◆ What to work on
Repeat only the stretch of lines below that runs from the line with "Where should I click to: Close" through the line with "Given: Open the 所属部门 dropdown", unaltered.

Dataset items:
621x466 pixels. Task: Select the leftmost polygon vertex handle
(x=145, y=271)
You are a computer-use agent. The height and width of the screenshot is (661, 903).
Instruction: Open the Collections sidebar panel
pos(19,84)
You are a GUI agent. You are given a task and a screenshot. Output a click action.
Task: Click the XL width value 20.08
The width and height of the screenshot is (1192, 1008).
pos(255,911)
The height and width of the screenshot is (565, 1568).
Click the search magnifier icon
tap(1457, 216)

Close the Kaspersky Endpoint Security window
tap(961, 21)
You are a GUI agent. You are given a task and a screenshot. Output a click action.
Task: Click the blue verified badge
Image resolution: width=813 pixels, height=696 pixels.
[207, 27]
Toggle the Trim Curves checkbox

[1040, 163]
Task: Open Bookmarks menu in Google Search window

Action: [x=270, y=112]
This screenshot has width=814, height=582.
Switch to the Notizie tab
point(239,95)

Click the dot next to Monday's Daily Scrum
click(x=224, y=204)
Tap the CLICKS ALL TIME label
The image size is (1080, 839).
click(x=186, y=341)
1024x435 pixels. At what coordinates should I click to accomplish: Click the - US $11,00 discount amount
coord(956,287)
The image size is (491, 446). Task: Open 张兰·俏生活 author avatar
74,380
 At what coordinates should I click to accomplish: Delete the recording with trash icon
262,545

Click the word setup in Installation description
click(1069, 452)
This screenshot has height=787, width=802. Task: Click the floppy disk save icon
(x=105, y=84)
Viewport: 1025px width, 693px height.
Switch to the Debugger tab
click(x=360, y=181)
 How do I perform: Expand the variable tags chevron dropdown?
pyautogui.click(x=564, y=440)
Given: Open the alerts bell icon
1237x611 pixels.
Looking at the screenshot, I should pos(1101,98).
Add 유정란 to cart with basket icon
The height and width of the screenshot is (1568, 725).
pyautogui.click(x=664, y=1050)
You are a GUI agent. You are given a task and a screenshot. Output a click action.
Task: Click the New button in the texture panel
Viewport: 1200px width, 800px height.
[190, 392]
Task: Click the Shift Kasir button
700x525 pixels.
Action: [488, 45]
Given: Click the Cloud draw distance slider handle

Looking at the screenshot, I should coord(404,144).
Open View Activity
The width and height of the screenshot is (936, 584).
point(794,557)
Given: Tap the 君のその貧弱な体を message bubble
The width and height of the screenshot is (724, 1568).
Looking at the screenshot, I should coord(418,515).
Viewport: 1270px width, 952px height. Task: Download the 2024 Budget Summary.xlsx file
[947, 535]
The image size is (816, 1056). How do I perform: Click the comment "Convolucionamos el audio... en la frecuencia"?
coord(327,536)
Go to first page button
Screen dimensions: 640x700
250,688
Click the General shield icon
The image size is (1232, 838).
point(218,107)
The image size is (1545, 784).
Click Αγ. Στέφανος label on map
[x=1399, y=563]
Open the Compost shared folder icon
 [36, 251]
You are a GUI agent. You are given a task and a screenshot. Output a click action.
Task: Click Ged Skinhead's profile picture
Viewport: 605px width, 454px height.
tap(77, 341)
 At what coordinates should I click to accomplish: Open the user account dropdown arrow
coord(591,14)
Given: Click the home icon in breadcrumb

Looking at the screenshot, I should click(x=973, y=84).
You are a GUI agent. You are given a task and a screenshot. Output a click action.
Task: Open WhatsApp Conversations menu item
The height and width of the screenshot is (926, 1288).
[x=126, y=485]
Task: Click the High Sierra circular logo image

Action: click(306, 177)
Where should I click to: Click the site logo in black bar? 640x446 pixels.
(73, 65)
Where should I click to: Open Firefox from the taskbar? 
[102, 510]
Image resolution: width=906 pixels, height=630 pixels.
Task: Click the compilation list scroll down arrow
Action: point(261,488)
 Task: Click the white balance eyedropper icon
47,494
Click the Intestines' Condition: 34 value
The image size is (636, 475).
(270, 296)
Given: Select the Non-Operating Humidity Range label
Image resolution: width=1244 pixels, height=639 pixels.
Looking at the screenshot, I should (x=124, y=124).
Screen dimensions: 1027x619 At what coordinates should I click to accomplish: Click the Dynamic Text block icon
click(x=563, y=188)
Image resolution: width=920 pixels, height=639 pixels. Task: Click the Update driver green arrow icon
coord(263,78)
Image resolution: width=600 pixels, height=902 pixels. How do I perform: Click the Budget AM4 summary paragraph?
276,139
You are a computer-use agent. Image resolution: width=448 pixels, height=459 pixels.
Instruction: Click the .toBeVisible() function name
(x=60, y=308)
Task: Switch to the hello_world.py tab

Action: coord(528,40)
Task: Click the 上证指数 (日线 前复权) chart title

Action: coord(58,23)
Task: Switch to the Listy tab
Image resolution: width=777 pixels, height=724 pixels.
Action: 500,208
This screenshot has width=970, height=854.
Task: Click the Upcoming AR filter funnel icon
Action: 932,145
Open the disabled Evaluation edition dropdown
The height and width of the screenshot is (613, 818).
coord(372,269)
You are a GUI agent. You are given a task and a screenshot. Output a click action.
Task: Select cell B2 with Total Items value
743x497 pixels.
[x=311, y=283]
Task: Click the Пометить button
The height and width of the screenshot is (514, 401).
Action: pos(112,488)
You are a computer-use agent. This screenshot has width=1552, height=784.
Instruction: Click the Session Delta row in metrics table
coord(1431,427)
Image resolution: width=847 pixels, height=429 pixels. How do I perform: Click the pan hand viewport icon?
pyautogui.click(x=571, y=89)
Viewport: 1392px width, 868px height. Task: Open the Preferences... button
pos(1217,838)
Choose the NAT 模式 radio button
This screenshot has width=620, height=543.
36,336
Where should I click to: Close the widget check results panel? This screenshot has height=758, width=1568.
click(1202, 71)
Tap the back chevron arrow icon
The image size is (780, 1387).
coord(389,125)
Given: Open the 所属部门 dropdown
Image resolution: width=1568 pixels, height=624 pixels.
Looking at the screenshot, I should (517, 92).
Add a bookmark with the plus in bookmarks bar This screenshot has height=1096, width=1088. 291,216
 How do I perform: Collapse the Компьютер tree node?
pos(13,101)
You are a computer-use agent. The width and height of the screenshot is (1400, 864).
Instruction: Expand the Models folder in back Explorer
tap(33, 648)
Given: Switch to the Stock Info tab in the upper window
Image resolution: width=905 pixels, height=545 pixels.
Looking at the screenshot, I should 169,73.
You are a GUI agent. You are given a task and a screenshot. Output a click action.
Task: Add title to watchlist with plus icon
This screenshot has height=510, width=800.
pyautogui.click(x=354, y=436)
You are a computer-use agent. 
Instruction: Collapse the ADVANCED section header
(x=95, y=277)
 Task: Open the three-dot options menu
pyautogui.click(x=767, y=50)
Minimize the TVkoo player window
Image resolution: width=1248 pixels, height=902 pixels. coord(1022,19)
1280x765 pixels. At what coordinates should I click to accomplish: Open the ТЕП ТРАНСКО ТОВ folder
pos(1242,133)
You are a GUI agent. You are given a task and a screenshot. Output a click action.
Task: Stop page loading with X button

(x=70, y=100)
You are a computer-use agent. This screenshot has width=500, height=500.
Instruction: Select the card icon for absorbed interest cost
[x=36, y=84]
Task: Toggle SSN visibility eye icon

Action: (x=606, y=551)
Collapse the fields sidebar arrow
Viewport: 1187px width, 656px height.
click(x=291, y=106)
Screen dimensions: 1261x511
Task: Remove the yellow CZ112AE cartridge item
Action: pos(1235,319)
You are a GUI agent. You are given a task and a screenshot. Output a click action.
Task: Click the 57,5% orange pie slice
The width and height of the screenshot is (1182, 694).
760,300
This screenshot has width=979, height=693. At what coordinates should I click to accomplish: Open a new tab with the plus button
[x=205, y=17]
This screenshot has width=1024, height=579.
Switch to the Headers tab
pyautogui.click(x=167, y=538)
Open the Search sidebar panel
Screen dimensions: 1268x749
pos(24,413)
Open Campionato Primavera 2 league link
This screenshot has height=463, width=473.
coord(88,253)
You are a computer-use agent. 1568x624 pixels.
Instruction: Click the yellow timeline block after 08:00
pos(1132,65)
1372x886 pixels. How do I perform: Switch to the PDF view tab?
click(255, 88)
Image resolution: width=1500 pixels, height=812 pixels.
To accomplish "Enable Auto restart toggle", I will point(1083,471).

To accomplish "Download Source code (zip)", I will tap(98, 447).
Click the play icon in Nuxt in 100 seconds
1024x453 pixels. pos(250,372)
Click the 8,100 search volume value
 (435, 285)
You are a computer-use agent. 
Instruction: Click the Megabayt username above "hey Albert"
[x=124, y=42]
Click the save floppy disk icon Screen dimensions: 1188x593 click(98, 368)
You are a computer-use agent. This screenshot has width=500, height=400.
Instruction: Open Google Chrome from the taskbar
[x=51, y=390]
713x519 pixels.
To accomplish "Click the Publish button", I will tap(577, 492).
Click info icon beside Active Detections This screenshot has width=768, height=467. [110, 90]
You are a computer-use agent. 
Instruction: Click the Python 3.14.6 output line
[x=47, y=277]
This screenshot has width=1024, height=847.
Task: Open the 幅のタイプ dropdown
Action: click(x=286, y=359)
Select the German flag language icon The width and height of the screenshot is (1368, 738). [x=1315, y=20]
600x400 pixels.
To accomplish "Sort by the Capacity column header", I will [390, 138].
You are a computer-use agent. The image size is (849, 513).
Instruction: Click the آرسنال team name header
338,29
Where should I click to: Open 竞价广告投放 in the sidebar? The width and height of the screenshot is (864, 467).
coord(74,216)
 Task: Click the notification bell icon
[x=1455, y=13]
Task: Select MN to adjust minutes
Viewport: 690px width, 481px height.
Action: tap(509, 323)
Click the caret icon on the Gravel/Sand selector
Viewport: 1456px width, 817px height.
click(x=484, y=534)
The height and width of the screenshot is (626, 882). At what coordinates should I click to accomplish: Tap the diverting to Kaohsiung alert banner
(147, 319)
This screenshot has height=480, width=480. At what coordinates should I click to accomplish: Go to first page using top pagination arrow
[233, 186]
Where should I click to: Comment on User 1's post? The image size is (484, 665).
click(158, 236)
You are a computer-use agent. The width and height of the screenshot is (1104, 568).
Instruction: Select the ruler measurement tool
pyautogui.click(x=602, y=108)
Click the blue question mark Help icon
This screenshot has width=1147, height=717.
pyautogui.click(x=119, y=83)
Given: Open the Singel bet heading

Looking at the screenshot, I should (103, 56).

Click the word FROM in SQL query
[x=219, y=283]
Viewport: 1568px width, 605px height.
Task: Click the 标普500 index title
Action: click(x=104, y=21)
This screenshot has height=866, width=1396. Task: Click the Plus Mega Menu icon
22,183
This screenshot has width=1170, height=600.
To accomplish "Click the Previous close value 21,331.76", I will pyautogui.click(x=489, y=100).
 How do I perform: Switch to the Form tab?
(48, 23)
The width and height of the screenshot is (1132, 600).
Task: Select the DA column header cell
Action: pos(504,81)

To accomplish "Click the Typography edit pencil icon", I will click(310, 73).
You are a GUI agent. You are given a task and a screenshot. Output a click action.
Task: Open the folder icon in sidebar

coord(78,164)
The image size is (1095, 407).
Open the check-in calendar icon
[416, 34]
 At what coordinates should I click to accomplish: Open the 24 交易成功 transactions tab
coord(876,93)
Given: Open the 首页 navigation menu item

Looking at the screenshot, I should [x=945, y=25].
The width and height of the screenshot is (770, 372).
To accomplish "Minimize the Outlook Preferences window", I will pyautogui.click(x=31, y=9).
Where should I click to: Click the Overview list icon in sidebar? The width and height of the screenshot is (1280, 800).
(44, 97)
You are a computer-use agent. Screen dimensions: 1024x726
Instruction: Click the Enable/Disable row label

◆ Reply to the exercise
Where should I click to: Close the widget check results panel? This screenshot has height=758, width=1568.
click(1202, 71)
Tap the back chevron arrow icon
The image size is (780, 1387).
coord(389,125)
Given: Open the 所属部门 dropdown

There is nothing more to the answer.